Copy the listing below line for line, with no changes.

==== Provided records

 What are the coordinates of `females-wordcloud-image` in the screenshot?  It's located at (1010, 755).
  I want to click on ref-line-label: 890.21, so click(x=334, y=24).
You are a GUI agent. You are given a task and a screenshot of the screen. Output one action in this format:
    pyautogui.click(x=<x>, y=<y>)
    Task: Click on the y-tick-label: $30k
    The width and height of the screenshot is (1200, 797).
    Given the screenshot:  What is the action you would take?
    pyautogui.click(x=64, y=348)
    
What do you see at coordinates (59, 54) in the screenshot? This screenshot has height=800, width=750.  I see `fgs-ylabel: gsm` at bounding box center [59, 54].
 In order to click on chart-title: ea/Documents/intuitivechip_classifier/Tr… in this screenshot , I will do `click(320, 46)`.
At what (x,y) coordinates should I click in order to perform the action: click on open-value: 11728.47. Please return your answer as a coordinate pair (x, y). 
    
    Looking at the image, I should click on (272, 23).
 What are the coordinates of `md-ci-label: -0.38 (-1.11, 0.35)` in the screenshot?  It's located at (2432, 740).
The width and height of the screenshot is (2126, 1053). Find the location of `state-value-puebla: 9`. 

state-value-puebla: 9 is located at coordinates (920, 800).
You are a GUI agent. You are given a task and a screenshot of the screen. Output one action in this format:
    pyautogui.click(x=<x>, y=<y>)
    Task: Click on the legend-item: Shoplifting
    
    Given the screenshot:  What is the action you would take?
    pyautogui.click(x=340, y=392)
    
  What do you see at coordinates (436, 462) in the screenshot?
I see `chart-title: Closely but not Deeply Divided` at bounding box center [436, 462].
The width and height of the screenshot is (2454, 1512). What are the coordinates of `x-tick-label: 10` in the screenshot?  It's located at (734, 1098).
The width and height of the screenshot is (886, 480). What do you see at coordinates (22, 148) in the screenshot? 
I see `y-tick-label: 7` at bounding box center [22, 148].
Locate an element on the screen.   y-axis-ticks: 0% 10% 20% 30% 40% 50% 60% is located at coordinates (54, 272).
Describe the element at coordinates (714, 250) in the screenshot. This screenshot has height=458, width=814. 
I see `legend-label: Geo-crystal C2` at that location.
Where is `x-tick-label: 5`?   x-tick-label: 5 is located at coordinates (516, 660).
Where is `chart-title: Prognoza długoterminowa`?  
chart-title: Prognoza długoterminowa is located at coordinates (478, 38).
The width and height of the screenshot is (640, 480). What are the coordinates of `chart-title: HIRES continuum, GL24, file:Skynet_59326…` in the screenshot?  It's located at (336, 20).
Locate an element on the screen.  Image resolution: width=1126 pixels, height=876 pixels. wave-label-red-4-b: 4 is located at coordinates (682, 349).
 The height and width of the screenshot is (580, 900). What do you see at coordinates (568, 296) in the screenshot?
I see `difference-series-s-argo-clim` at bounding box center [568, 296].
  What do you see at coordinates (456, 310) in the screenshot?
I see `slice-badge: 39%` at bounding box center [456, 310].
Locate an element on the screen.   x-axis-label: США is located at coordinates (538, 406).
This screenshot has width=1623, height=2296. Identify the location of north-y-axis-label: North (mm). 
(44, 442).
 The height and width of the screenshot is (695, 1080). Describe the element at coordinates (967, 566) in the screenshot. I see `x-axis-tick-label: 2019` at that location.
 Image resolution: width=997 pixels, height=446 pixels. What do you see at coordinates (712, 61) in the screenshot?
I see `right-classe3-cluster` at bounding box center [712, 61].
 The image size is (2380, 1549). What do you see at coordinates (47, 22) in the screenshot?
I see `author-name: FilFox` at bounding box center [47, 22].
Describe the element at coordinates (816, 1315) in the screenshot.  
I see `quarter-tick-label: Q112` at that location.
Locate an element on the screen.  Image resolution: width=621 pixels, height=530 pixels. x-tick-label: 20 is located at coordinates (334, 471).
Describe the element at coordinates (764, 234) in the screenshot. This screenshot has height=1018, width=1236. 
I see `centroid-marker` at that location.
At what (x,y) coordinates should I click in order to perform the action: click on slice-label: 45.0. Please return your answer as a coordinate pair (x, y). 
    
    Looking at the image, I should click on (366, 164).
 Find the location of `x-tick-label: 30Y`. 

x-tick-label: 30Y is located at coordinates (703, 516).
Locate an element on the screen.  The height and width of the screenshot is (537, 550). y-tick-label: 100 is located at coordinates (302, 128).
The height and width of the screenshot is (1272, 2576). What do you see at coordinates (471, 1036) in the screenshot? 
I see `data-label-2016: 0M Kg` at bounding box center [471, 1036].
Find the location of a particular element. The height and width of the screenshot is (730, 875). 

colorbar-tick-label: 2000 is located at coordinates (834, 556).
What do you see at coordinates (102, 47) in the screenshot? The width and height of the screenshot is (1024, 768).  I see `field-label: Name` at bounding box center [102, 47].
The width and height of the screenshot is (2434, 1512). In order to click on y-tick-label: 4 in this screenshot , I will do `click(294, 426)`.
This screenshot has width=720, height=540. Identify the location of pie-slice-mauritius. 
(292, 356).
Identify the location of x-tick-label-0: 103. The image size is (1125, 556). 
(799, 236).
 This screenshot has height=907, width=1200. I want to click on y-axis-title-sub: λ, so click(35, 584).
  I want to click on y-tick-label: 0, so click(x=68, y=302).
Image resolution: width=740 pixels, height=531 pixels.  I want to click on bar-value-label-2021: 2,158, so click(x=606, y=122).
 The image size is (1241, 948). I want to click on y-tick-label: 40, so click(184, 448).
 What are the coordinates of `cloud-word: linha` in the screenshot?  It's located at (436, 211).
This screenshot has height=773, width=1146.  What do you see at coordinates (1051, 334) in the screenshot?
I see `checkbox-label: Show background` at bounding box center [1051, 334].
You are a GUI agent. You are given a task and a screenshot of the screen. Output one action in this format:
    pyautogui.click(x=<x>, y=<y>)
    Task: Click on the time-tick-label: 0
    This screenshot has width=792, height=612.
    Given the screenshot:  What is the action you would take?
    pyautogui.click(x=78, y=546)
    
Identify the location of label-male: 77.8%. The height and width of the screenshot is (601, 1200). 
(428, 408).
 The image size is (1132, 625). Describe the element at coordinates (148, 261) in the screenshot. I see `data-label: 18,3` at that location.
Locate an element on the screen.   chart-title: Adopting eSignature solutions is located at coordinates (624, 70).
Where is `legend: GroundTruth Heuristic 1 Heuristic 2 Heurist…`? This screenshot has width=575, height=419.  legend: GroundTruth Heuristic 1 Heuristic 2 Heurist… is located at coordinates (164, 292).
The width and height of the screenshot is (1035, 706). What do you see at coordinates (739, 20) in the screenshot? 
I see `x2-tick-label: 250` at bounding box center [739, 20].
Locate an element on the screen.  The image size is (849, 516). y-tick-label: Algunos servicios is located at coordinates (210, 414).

========

— Exercise result —
 What are the coordinates of `females-wordcloud-image` in the screenshot?  It's located at (1010, 755).
  I want to click on ref-line-label: 890.21, so click(x=334, y=24).
You are a GUI agent. You are given a task and a screenshot of the screen. Output one action in this format:
    pyautogui.click(x=<x>, y=<y>)
    Task: Click on the y-tick-label: $30k
    The width and height of the screenshot is (1200, 797).
    Given the screenshot:  What is the action you would take?
    pyautogui.click(x=64, y=348)
    
What do you see at coordinates (59, 54) in the screenshot? This screenshot has height=800, width=750.  I see `fgs-ylabel: gsm` at bounding box center [59, 54].
 In order to click on chart-title: ea/Documents/intuitivechip_classifier/Tr… in this screenshot , I will do `click(320, 46)`.
At what (x,y) coordinates should I click in order to perform the action: click on open-value: 11728.47. Please return your answer as a coordinate pair (x, y). 
    
    Looking at the image, I should click on (272, 23).
 What are the coordinates of `md-ci-label: -0.38 (-1.11, 0.35)` in the screenshot?  It's located at (2432, 740).
The width and height of the screenshot is (2126, 1053). Find the location of `state-value-puebla: 9`. 

state-value-puebla: 9 is located at coordinates (920, 800).
You are a GUI agent. You are given a task and a screenshot of the screen. Output one action in this format:
    pyautogui.click(x=<x>, y=<y>)
    Task: Click on the legend-item: Shoplifting
    
    Given the screenshot:  What is the action you would take?
    pyautogui.click(x=340, y=392)
    
  What do you see at coordinates (436, 462) in the screenshot?
I see `chart-title: Closely but not Deeply Divided` at bounding box center [436, 462].
The width and height of the screenshot is (2454, 1512). What are the coordinates of `x-tick-label: 10` in the screenshot?  It's located at (734, 1098).
The width and height of the screenshot is (886, 480). What do you see at coordinates (22, 148) in the screenshot? 
I see `y-tick-label: 7` at bounding box center [22, 148].
Locate an element on the screen.   y-axis-ticks: 0% 10% 20% 30% 40% 50% 60% is located at coordinates (54, 272).
Describe the element at coordinates (714, 250) in the screenshot. This screenshot has height=458, width=814. 
I see `legend-label: Geo-crystal C2` at that location.
Where is `x-tick-label: 5`?   x-tick-label: 5 is located at coordinates (516, 660).
Where is `chart-title: Prognoza długoterminowa`?  
chart-title: Prognoza długoterminowa is located at coordinates (478, 38).
The width and height of the screenshot is (640, 480). What are the coordinates of `chart-title: HIRES continuum, GL24, file:Skynet_59326…` in the screenshot?  It's located at (336, 20).
Locate an element on the screen.  Image resolution: width=1126 pixels, height=876 pixels. wave-label-red-4-b: 4 is located at coordinates (682, 349).
 The height and width of the screenshot is (580, 900). What do you see at coordinates (568, 296) in the screenshot?
I see `difference-series-s-argo-clim` at bounding box center [568, 296].
  What do you see at coordinates (456, 310) in the screenshot?
I see `slice-badge: 39%` at bounding box center [456, 310].
Locate an element on the screen.   x-axis-label: США is located at coordinates (538, 406).
This screenshot has width=1623, height=2296. Identify the location of north-y-axis-label: North (mm). 
(44, 442).
 The height and width of the screenshot is (695, 1080). Describe the element at coordinates (967, 566) in the screenshot. I see `x-axis-tick-label: 2019` at that location.
 Image resolution: width=997 pixels, height=446 pixels. What do you see at coordinates (712, 61) in the screenshot?
I see `right-classe3-cluster` at bounding box center [712, 61].
 The image size is (2380, 1549). What do you see at coordinates (47, 22) in the screenshot?
I see `author-name: FilFox` at bounding box center [47, 22].
Describe the element at coordinates (816, 1315) in the screenshot.  
I see `quarter-tick-label: Q112` at that location.
Locate an element on the screen.  Image resolution: width=621 pixels, height=530 pixels. x-tick-label: 20 is located at coordinates (334, 471).
Describe the element at coordinates (764, 234) in the screenshot. This screenshot has height=1018, width=1236. 
I see `centroid-marker` at that location.
At what (x,y) coordinates should I click in order to perform the action: click on slice-label: 45.0. Please return your answer as a coordinate pair (x, y). 
    
    Looking at the image, I should click on (366, 164).
 Find the location of `x-tick-label: 30Y`. 

x-tick-label: 30Y is located at coordinates (703, 516).
Locate an element on the screen.  The height and width of the screenshot is (537, 550). y-tick-label: 100 is located at coordinates (302, 128).
The height and width of the screenshot is (1272, 2576). What do you see at coordinates (471, 1036) in the screenshot? 
I see `data-label-2016: 0M Kg` at bounding box center [471, 1036].
Find the location of a particular element. The height and width of the screenshot is (730, 875). 

colorbar-tick-label: 2000 is located at coordinates (834, 556).
What do you see at coordinates (102, 47) in the screenshot? The width and height of the screenshot is (1024, 768).  I see `field-label: Name` at bounding box center [102, 47].
The width and height of the screenshot is (2434, 1512). In order to click on y-tick-label: 4 in this screenshot , I will do `click(294, 426)`.
This screenshot has width=720, height=540. Identify the location of pie-slice-mauritius. 
(292, 356).
Identify the location of x-tick-label-0: 103. The image size is (1125, 556). 
(799, 236).
 This screenshot has height=907, width=1200. I want to click on y-axis-title-sub: λ, so click(35, 584).
  I want to click on y-tick-label: 0, so click(x=68, y=302).
Image resolution: width=740 pixels, height=531 pixels.  I want to click on bar-value-label-2021: 2,158, so click(x=606, y=122).
 The image size is (1241, 948). I want to click on y-tick-label: 40, so click(184, 448).
 What are the coordinates of `cloud-word: linha` in the screenshot?  It's located at (436, 211).
This screenshot has height=773, width=1146.  What do you see at coordinates (1051, 334) in the screenshot?
I see `checkbox-label: Show background` at bounding box center [1051, 334].
You are a GUI agent. You are given a task and a screenshot of the screen. Output one action in this format:
    pyautogui.click(x=<x>, y=<y>)
    Task: Click on the time-tick-label: 0
    This screenshot has width=792, height=612.
    Given the screenshot:  What is the action you would take?
    pyautogui.click(x=78, y=546)
    
Identify the location of label-male: 77.8%. The height and width of the screenshot is (601, 1200). 
(428, 408).
 The image size is (1132, 625). Describe the element at coordinates (148, 261) in the screenshot. I see `data-label: 18,3` at that location.
Locate an element on the screen.   chart-title: Adopting eSignature solutions is located at coordinates (624, 70).
Where is `legend: GroundTruth Heuristic 1 Heuristic 2 Heurist…`? This screenshot has width=575, height=419.  legend: GroundTruth Heuristic 1 Heuristic 2 Heurist… is located at coordinates (164, 292).
The width and height of the screenshot is (1035, 706). What do you see at coordinates (739, 20) in the screenshot? 
I see `x2-tick-label: 250` at bounding box center [739, 20].
Locate an element on the screen.  The image size is (849, 516). y-tick-label: Algunos servicios is located at coordinates (210, 414).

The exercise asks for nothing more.